Verfahrensgang
SG Lübeck (Entscheidung vom 15.01.2021; Aktenzeichen S 23 VG 82/18) |
Schleswig-Holsteinisches LSG (Urteil vom 14.07.2023; Aktenzeichen L 2 VG 16/21) |
Tenor
Der Antrag des Klägers, ihm für das Verfahren der Beschwerde gegen die Nichtzulassung der Revision im Urteil des Schleswig-Holsteinischen Landessozialgerichts vom 14. Juli 2023 Prozesskostenhilfe zu bewilligen und einen Rechtsanwalt beizuordnen, wird abgelehnt.
Die Beschwerde des Klägers gegen die Nichtzulassung der Revision im genannten Urteil wird als unzulässig verworfen.
Die Beteiligten haben einander für das Beschwerdeverfahren keine außergerichtlichen Kosten zu erstatten.
Gründe
I
Der Kläger begehrt die Zuerkennung eines höheren Grades der Schädigungsfolgen (GdS) wegen der Folgen erlittener Gewalttaten.

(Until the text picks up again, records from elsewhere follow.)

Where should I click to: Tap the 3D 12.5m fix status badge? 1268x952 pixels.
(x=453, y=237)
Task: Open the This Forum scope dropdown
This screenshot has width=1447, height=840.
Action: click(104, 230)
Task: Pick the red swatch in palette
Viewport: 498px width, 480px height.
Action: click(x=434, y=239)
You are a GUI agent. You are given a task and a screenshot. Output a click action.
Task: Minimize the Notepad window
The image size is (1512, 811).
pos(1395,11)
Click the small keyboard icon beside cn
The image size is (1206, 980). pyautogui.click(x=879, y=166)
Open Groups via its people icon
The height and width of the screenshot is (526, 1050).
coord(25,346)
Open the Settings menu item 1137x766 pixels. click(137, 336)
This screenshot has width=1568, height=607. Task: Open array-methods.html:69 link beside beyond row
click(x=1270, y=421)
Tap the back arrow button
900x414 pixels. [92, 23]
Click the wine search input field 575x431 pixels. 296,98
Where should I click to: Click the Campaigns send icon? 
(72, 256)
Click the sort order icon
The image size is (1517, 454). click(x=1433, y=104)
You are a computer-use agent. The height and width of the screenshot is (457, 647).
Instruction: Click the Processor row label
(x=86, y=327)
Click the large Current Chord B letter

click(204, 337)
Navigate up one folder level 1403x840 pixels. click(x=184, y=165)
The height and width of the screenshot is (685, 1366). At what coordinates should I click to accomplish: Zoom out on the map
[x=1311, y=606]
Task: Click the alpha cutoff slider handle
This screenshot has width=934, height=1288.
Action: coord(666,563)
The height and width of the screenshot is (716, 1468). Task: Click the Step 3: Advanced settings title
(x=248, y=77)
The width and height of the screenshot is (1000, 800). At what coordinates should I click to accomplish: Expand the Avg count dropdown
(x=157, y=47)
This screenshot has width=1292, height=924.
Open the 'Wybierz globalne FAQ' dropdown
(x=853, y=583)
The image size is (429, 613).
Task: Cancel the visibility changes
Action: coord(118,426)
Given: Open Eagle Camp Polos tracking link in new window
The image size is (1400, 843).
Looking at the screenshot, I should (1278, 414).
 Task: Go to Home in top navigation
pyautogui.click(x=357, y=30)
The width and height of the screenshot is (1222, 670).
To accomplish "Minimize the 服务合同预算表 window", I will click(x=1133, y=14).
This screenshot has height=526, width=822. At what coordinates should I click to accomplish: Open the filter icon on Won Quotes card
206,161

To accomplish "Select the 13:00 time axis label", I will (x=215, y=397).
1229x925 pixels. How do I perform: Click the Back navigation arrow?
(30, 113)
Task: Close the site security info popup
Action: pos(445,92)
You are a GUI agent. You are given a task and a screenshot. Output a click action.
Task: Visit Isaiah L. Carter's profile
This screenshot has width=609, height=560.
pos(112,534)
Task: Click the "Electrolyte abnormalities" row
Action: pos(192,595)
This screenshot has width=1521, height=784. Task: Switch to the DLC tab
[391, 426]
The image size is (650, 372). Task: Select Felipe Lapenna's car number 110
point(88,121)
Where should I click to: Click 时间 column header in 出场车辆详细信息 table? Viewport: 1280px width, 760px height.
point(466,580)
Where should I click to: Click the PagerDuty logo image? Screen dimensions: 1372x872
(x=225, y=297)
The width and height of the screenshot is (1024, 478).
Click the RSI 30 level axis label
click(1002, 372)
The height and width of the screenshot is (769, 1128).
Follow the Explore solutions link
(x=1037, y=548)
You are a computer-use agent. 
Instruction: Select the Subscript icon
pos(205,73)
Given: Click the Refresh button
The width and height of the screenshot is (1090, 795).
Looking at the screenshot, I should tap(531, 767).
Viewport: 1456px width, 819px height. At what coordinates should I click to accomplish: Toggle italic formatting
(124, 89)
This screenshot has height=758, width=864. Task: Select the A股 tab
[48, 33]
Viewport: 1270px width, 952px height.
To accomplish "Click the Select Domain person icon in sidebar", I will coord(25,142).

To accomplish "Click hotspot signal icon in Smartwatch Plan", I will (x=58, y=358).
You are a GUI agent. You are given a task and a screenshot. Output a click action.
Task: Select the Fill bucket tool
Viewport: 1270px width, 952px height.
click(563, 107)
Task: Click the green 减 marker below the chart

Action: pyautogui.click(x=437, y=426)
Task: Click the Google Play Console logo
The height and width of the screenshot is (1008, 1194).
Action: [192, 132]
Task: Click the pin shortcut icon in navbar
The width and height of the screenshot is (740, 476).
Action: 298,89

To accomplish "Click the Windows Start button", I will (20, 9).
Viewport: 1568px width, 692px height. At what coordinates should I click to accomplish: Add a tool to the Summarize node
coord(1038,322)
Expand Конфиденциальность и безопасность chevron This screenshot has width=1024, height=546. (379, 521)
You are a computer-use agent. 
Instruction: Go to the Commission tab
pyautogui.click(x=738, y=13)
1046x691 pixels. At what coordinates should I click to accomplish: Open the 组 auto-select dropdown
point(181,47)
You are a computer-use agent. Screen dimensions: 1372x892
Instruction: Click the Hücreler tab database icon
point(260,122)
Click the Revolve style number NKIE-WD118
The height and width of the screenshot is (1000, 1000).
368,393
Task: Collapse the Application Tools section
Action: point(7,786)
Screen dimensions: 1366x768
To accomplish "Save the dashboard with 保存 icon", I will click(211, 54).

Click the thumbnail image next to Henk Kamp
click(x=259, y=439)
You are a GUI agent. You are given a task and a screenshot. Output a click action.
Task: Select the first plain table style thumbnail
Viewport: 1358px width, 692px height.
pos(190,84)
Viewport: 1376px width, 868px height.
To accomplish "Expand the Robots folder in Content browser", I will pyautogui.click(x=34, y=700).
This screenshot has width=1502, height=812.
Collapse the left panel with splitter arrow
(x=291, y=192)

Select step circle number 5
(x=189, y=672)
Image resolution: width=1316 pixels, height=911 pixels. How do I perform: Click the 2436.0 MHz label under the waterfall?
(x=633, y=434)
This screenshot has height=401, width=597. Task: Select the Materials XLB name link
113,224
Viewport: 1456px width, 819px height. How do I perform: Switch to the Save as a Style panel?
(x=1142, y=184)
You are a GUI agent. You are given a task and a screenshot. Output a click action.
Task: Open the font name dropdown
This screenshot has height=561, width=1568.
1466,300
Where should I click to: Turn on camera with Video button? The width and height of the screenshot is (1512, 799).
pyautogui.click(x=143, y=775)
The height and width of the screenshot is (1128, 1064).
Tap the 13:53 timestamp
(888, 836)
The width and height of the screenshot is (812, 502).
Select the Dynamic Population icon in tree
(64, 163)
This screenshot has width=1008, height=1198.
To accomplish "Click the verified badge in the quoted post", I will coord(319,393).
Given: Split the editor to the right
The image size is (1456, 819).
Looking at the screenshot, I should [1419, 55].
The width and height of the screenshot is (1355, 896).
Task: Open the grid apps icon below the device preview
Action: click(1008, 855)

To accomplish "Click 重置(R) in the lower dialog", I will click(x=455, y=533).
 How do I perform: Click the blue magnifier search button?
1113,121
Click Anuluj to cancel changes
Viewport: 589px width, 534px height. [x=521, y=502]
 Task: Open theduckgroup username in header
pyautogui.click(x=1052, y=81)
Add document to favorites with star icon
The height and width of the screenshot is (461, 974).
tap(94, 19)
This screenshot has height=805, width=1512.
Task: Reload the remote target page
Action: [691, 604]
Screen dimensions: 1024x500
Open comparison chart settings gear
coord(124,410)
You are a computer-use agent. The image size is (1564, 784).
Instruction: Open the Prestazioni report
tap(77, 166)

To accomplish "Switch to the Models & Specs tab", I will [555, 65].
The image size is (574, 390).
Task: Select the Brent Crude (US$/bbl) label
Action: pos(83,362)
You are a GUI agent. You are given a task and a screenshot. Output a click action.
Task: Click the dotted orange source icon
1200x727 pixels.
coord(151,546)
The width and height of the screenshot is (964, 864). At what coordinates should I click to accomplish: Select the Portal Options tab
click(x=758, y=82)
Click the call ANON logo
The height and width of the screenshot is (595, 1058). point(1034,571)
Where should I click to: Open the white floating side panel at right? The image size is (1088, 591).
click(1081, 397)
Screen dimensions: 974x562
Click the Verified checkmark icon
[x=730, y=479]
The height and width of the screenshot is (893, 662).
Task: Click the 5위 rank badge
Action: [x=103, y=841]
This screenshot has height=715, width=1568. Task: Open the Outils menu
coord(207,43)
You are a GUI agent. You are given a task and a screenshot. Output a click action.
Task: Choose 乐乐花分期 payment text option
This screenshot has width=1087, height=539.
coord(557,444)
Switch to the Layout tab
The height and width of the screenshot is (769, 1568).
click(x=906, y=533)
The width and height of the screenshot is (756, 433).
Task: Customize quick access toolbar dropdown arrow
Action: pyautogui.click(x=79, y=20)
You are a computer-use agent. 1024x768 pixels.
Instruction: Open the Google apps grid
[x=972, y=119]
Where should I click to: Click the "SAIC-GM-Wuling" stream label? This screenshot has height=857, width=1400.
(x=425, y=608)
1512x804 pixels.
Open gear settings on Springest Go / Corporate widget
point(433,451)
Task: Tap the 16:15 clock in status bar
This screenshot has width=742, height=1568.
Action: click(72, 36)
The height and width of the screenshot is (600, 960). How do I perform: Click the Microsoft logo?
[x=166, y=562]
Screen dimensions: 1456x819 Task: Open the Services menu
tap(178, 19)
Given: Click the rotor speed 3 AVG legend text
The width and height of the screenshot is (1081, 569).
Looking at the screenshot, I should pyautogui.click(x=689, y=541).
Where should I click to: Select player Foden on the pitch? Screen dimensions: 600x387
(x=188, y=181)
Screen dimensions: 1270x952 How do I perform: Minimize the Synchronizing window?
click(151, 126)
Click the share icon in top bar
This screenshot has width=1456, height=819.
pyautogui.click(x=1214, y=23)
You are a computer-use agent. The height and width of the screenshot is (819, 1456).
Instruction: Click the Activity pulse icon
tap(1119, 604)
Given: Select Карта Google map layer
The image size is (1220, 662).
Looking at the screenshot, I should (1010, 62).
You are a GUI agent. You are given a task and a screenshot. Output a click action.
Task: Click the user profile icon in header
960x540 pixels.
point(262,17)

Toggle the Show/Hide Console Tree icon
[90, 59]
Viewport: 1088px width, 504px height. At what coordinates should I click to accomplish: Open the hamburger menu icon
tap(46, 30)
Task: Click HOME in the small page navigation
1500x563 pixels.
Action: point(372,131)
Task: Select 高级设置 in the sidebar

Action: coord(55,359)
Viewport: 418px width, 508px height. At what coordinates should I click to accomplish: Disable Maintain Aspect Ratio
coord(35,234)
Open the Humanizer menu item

Mit Urteil vom 14.7.2023 hat das LSG dem Kläger ab Antragstellung einen Anspruch auf Gewährung einer Beschädigtenrente nach einem GdS von 30 und die Anerkennung einer posttraumatischen Belastungsstörung als Schädigungsfolge erlittener Gewalttaten zugesprochen. Beim Kläger bestehe aufgrund dessen eine stärker behindernde Traumafolgestörung. Ein höherer GdS ergebe sich allerdings nicht, insbesondere auch nicht infolge der durch Atteste beschriebenen Wahrnehmung von Rauchschwaden bei gedanklicher Befassung mit den Taten. Zum einen sei bereits unsicher, dass es sich dabei um deren Folgen und nicht um eine Manifestation der psychischen Vorerkrankungen des Klägers handele. Zudem werde das Ausmaß einer stärker behindernden Störung, die mit einem GdS von 30 zu bewerten sei, nach dem Ergebnis der gutachterlichen Untersuchung im Berufungsverfahren nur knapp erreicht. Daran würde die Berücksichtigung des im Zeitpunkt der Untersuchung noch unbekannten Symptoms nichts ändern.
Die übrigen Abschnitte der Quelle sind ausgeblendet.